(Information given Opens)

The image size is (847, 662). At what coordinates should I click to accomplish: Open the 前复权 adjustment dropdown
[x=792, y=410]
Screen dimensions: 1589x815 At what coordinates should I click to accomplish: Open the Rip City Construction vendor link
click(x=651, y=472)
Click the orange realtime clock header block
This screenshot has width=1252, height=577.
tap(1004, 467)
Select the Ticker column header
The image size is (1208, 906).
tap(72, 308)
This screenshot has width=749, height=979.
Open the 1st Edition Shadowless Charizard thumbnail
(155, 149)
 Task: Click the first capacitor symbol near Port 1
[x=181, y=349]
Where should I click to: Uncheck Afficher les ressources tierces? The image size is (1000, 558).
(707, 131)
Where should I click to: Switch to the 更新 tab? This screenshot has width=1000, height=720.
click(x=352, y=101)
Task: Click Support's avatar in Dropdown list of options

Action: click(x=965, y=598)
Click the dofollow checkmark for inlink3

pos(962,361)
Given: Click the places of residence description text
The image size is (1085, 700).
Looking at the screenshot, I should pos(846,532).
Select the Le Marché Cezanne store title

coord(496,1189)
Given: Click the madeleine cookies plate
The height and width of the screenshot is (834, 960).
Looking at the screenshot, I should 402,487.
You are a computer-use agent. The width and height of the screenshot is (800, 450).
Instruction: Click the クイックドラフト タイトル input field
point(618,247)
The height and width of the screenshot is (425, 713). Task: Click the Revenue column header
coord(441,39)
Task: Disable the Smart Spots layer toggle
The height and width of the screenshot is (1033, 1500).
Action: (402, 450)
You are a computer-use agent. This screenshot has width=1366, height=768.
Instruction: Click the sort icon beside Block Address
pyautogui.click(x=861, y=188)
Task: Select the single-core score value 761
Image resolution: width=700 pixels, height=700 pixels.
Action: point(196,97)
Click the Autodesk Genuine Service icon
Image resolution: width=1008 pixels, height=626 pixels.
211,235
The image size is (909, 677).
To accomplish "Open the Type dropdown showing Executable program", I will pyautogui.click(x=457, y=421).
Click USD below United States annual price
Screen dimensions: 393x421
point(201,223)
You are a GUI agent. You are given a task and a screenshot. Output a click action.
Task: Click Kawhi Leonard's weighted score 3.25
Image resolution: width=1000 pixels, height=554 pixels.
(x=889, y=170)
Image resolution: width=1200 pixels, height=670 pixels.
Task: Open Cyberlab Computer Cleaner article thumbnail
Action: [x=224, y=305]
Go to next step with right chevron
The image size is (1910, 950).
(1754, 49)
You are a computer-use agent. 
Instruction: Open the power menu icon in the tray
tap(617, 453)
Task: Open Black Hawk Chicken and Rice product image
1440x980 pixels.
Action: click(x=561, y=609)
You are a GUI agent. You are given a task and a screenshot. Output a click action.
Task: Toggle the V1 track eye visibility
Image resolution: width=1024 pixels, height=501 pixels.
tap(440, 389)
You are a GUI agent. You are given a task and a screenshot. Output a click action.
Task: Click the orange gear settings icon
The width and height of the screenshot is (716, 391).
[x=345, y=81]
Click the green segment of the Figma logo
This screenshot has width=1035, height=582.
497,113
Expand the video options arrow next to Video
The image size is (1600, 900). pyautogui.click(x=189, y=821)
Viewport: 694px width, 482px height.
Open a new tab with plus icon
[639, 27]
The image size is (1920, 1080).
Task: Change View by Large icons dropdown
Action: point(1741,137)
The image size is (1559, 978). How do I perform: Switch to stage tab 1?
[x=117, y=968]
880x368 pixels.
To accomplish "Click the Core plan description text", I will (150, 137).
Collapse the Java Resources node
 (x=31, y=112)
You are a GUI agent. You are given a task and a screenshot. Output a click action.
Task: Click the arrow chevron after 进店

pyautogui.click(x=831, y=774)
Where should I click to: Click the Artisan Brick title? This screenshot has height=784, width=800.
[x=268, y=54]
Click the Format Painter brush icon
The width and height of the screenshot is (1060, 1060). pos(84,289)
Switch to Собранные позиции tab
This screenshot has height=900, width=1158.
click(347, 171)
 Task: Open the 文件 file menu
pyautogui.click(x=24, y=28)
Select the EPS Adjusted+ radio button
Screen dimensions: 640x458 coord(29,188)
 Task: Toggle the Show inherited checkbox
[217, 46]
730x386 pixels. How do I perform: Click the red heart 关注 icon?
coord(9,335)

(Information given Closes)

All the lines above are to be copied exactly, with none left out.

Solution to this problem
The image size is (847, 662). At what coordinates should I click to accomplish: Open the 前复权 adjustment dropdown
[x=792, y=410]
Screen dimensions: 1589x815 At what coordinates should I click to accomplish: Open the Rip City Construction vendor link
click(x=651, y=472)
Click the orange realtime clock header block
This screenshot has width=1252, height=577.
tap(1004, 467)
Select the Ticker column header
The image size is (1208, 906).
tap(72, 308)
This screenshot has width=749, height=979.
Open the 1st Edition Shadowless Charizard thumbnail
(155, 149)
 Task: Click the first capacitor symbol near Port 1
[x=181, y=349]
Where should I click to: Uncheck Afficher les ressources tierces? The image size is (1000, 558).
(707, 131)
Where should I click to: Switch to the 更新 tab? This screenshot has width=1000, height=720.
click(x=352, y=101)
Task: Click Support's avatar in Dropdown list of options

Action: click(x=965, y=598)
Click the dofollow checkmark for inlink3

pos(962,361)
Given: Click the places of residence description text
The image size is (1085, 700).
Looking at the screenshot, I should pos(846,532).
Select the Le Marché Cezanne store title

coord(496,1189)
Given: Click the madeleine cookies plate
The height and width of the screenshot is (834, 960).
Looking at the screenshot, I should 402,487.
You are a computer-use agent. The width and height of the screenshot is (800, 450).
Instruction: Click the クイックドラフト タイトル input field
point(618,247)
The height and width of the screenshot is (425, 713). Task: Click the Revenue column header
coord(441,39)
Task: Disable the Smart Spots layer toggle
The height and width of the screenshot is (1033, 1500).
Action: (402, 450)
You are a computer-use agent. This screenshot has width=1366, height=768.
Instruction: Click the sort icon beside Block Address
pyautogui.click(x=861, y=188)
Task: Select the single-core score value 761
Image resolution: width=700 pixels, height=700 pixels.
Action: point(196,97)
Click the Autodesk Genuine Service icon
Image resolution: width=1008 pixels, height=626 pixels.
211,235
The image size is (909, 677).
To accomplish "Open the Type dropdown showing Executable program", I will pyautogui.click(x=457, y=421).
Click USD below United States annual price
Screen dimensions: 393x421
point(201,223)
You are a GUI agent. You are given a task and a screenshot. Output a click action.
Task: Click Kawhi Leonard's weighted score 3.25
Image resolution: width=1000 pixels, height=554 pixels.
(x=889, y=170)
Image resolution: width=1200 pixels, height=670 pixels.
Task: Open Cyberlab Computer Cleaner article thumbnail
Action: [x=224, y=305]
Go to next step with right chevron
The image size is (1910, 950).
(1754, 49)
You are a computer-use agent. 
Instruction: Open the power menu icon in the tray
tap(617, 453)
Task: Open Black Hawk Chicken and Rice product image
1440x980 pixels.
Action: click(x=561, y=609)
You are a GUI agent. You are given a task and a screenshot. Output a click action.
Task: Toggle the V1 track eye visibility
Image resolution: width=1024 pixels, height=501 pixels.
tap(440, 389)
You are a GUI agent. You are given a task and a screenshot. Output a click action.
Task: Click the orange gear settings icon
The width and height of the screenshot is (716, 391).
[x=345, y=81]
Click the green segment of the Figma logo
This screenshot has width=1035, height=582.
497,113
Expand the video options arrow next to Video
The image size is (1600, 900). pyautogui.click(x=189, y=821)
Viewport: 694px width, 482px height.
Open a new tab with plus icon
[639, 27]
The image size is (1920, 1080).
Task: Change View by Large icons dropdown
Action: point(1741,137)
The image size is (1559, 978). How do I perform: Switch to stage tab 1?
[x=117, y=968]
880x368 pixels.
To accomplish "Click the Core plan description text", I will (150, 137).
Collapse the Java Resources node
 (x=31, y=112)
You are a GUI agent. You are given a task and a screenshot. Output a click action.
Task: Click the arrow chevron after 进店

pyautogui.click(x=831, y=774)
Where should I click to: Click the Artisan Brick title? This screenshot has height=784, width=800.
[x=268, y=54]
Click the Format Painter brush icon
The width and height of the screenshot is (1060, 1060). pos(84,289)
Switch to Собранные позиции tab
This screenshot has height=900, width=1158.
click(347, 171)
 Task: Open the 文件 file menu
pyautogui.click(x=24, y=28)
Select the EPS Adjusted+ radio button
Screen dimensions: 640x458 coord(29,188)
 Task: Toggle the Show inherited checkbox
[217, 46]
730x386 pixels. How do I perform: Click the red heart 关注 icon?
coord(9,335)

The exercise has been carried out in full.